Any organization includes in its composition objects classified as fixed assets, for which depreciation is carried out. Within the framework of this article, we will consider what depreciable cost (IFRS 16) is, how depreciation charges are made, what balance sheet assets need to be depreciated.

OS depreciation

In fact, depreciation is expressed as a phased transfer of costs allocated for the acquisition of fixed assets (fixed assets) to the costs (cost) of manufactured products. Depreciation is pre-established in paragraphs 17-25 of PBU 6/01, approved by Order of the Ministry of Finance of the Russian Federation.

Depreciable cost is the purchase price of an item, including all costs, less salvage value, the amount that would be received when the asset is liquidated. In practice, salvage value is often small, so most often it can be neglected.

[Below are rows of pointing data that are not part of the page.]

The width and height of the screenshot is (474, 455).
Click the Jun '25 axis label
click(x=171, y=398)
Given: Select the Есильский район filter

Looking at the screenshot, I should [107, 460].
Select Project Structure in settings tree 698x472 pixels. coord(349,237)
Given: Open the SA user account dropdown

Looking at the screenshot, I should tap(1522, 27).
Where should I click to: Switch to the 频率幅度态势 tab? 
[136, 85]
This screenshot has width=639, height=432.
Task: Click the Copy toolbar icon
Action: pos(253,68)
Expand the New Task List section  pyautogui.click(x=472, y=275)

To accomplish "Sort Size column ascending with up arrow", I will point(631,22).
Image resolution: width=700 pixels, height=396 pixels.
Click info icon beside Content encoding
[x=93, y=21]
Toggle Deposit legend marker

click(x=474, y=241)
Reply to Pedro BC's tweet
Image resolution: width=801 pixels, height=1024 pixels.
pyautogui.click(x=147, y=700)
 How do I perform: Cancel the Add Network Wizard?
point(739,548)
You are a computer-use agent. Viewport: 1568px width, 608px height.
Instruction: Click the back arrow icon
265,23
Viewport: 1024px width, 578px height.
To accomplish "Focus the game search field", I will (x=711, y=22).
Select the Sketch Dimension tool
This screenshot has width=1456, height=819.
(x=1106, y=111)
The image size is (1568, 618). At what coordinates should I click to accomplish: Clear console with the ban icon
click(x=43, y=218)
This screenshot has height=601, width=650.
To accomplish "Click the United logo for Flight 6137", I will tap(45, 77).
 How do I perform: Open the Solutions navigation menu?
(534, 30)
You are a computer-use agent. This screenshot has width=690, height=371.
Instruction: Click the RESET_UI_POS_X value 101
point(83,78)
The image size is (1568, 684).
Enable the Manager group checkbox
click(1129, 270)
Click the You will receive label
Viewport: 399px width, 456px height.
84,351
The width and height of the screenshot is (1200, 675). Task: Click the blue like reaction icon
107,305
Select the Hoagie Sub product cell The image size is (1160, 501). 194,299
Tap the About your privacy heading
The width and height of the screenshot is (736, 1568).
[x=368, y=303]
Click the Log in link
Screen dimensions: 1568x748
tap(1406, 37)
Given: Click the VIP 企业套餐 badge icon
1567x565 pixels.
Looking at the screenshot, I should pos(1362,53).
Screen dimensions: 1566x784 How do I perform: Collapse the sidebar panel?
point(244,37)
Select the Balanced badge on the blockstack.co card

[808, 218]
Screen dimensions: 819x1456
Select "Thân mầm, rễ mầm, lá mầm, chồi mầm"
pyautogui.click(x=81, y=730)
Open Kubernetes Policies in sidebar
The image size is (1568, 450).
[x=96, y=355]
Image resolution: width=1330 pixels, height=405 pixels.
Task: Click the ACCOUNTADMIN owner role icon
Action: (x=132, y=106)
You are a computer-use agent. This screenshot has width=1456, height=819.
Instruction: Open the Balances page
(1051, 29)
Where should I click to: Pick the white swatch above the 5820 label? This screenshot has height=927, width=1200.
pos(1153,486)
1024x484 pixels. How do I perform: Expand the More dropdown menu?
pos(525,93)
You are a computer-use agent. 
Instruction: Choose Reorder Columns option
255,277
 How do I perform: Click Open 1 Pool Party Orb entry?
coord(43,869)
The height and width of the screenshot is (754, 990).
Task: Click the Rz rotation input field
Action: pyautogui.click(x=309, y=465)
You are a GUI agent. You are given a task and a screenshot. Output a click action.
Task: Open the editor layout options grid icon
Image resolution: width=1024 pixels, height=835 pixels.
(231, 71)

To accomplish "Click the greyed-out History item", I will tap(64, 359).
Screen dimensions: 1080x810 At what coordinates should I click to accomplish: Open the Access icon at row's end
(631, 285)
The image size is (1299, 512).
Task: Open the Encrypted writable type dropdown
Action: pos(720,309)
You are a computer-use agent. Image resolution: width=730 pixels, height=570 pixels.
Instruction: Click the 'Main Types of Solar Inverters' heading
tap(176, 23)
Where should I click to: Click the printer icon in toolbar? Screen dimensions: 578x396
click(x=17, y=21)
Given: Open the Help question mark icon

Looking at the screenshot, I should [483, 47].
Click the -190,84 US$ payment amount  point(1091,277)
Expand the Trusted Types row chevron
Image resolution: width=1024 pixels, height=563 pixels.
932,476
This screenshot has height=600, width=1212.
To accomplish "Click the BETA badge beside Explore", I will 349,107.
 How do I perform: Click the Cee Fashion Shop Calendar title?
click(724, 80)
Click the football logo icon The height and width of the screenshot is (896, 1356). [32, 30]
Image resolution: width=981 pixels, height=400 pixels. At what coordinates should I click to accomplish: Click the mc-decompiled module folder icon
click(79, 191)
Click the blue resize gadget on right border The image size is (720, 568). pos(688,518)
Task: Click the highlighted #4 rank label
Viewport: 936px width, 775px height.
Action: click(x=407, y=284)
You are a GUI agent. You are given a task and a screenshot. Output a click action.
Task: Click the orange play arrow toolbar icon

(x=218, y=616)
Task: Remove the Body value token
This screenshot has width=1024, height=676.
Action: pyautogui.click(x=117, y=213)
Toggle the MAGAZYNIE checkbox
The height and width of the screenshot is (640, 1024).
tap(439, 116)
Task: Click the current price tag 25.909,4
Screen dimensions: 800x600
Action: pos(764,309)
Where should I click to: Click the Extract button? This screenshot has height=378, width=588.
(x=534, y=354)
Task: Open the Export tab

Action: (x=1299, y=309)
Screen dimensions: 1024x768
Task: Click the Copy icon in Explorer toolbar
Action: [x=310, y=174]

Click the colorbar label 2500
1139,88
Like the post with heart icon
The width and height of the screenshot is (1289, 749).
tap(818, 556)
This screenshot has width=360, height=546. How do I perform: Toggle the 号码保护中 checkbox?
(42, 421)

The residual value is calculated as the original purchase price of the acquisition minus the calculated depreciation. The depreciated replacement cost is the amount of depreciation already accumulated.

The following legal entities can charge depreciation:

  • the organization itself - according to the property that is its property;
  • lessee - for fixed assets leased under the contract;
  • lessor - for leased real estate;
  • lessee or lessor - for fixed assets transferred under a financial lease agreement (according to the terms of the agreement).

Below, the accrual procedure will be considered and a breakdown of such concepts as residual, replacement and depreciated cost will be given. IFRS, PBU and other standards and regulations do not contradict the material below.

Fixed assets subject to depreciation

Fixed assets subject to depreciation include buildings, structures, tools and other objects presented in material form, whose service life at the time of the transaction is more than one year.

Fixed assets include, among other things, natural resources (for example, water, subsoil) and land plots. However, they are always accounted for separately in the balance sheet at their purchase price. This is due to the fact that the properties of natural objects practically do not change over time. An exception may be natural areas where mining takes place. In such cases, the subsoil is depleted, so the calculations are carried out in a slightly different form.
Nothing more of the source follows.